##### Provided material

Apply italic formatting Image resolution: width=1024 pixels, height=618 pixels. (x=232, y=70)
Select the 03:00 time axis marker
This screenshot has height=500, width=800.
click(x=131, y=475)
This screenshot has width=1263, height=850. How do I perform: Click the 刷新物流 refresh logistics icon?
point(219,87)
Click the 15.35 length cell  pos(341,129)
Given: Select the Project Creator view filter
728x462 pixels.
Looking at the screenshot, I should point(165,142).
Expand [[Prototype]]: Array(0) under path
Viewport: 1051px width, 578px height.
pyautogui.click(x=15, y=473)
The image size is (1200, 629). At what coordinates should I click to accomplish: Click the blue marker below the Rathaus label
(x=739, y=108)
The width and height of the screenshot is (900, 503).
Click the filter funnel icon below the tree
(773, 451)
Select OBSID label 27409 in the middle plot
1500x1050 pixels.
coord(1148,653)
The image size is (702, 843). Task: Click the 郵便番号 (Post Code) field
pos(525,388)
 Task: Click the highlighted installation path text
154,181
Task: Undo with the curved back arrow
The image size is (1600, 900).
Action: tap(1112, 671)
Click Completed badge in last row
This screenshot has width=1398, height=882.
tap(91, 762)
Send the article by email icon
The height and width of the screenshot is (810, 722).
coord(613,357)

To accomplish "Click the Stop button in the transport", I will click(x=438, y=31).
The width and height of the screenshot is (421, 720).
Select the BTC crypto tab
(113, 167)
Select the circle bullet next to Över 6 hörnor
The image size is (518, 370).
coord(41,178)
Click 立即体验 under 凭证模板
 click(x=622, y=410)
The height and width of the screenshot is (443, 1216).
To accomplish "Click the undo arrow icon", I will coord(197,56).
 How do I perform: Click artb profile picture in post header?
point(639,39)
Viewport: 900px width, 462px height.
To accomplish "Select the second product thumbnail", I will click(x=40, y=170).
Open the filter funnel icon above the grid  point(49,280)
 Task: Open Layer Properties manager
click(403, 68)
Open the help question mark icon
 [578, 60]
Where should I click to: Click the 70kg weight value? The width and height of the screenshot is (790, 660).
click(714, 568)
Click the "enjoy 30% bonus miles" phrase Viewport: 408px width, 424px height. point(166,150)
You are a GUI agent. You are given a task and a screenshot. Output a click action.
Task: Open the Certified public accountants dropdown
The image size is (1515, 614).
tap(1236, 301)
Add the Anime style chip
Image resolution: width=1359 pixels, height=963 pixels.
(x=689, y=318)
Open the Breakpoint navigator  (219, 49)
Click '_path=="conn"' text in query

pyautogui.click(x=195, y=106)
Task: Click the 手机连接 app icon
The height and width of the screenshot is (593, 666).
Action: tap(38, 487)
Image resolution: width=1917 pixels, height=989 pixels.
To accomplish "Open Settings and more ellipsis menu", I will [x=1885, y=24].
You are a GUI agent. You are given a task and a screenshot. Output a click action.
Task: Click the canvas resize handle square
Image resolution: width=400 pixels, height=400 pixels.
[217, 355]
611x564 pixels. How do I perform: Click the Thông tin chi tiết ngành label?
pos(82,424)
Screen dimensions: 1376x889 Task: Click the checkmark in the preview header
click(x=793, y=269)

##########

Directions for this task ▸ Copy all of the items above word for word.

Result of this exercise ▸
Apply italic formatting Image resolution: width=1024 pixels, height=618 pixels. (x=232, y=70)
Select the 03:00 time axis marker
This screenshot has height=500, width=800.
click(x=131, y=475)
This screenshot has width=1263, height=850. How do I perform: Click the 刷新物流 refresh logistics icon?
point(219,87)
Click the 15.35 length cell  pos(341,129)
Given: Select the Project Creator view filter
728x462 pixels.
Looking at the screenshot, I should point(165,142).
Expand [[Prototype]]: Array(0) under path
Viewport: 1051px width, 578px height.
pyautogui.click(x=15, y=473)
The image size is (1200, 629). At what coordinates should I click to accomplish: Click the blue marker below the Rathaus label
(x=739, y=108)
The width and height of the screenshot is (900, 503).
Click the filter funnel icon below the tree
(773, 451)
Select OBSID label 27409 in the middle plot
1500x1050 pixels.
coord(1148,653)
The image size is (702, 843). Task: Click the 郵便番号 (Post Code) field
pos(525,388)
 Task: Click the highlighted installation path text
154,181
Task: Undo with the curved back arrow
The image size is (1600, 900).
Action: tap(1112, 671)
Click Completed badge in last row
This screenshot has width=1398, height=882.
tap(91, 762)
Send the article by email icon
The height and width of the screenshot is (810, 722).
coord(613,357)

To accomplish "Click the Stop button in the transport", I will click(x=438, y=31).
The width and height of the screenshot is (421, 720).
Select the BTC crypto tab
(113, 167)
Select the circle bullet next to Över 6 hörnor
The image size is (518, 370).
coord(41,178)
Click 立即体验 under 凭证模板
 click(x=622, y=410)
The height and width of the screenshot is (443, 1216).
To accomplish "Click the undo arrow icon", I will coord(197,56).
 How do I perform: Click artb profile picture in post header?
point(639,39)
Viewport: 900px width, 462px height.
To accomplish "Select the second product thumbnail", I will click(x=40, y=170).
Open the filter funnel icon above the grid  point(49,280)
 Task: Open Layer Properties manager
click(403, 68)
Open the help question mark icon
 [578, 60]
Where should I click to: Click the 70kg weight value? The width and height of the screenshot is (790, 660).
click(714, 568)
Click the "enjoy 30% bonus miles" phrase Viewport: 408px width, 424px height. point(166,150)
You are a GUI agent. You are given a task and a screenshot. Output a click action.
Task: Open the Certified public accountants dropdown
The image size is (1515, 614).
tap(1236, 301)
Add the Anime style chip
Image resolution: width=1359 pixels, height=963 pixels.
(x=689, y=318)
Open the Breakpoint navigator  (219, 49)
Click '_path=="conn"' text in query

pyautogui.click(x=195, y=106)
Task: Click the 手机连接 app icon
The height and width of the screenshot is (593, 666).
Action: tap(38, 487)
Image resolution: width=1917 pixels, height=989 pixels.
To accomplish "Open Settings and more ellipsis menu", I will [x=1885, y=24].
You are a GUI agent. You are given a task and a screenshot. Output a click action.
Task: Click the canvas resize handle square
Image resolution: width=400 pixels, height=400 pixels.
[217, 355]
611x564 pixels. How do I perform: Click the Thông tin chi tiết ngành label?
pos(82,424)
Screen dimensions: 1376x889 Task: Click the checkmark in the preview header
click(x=793, y=269)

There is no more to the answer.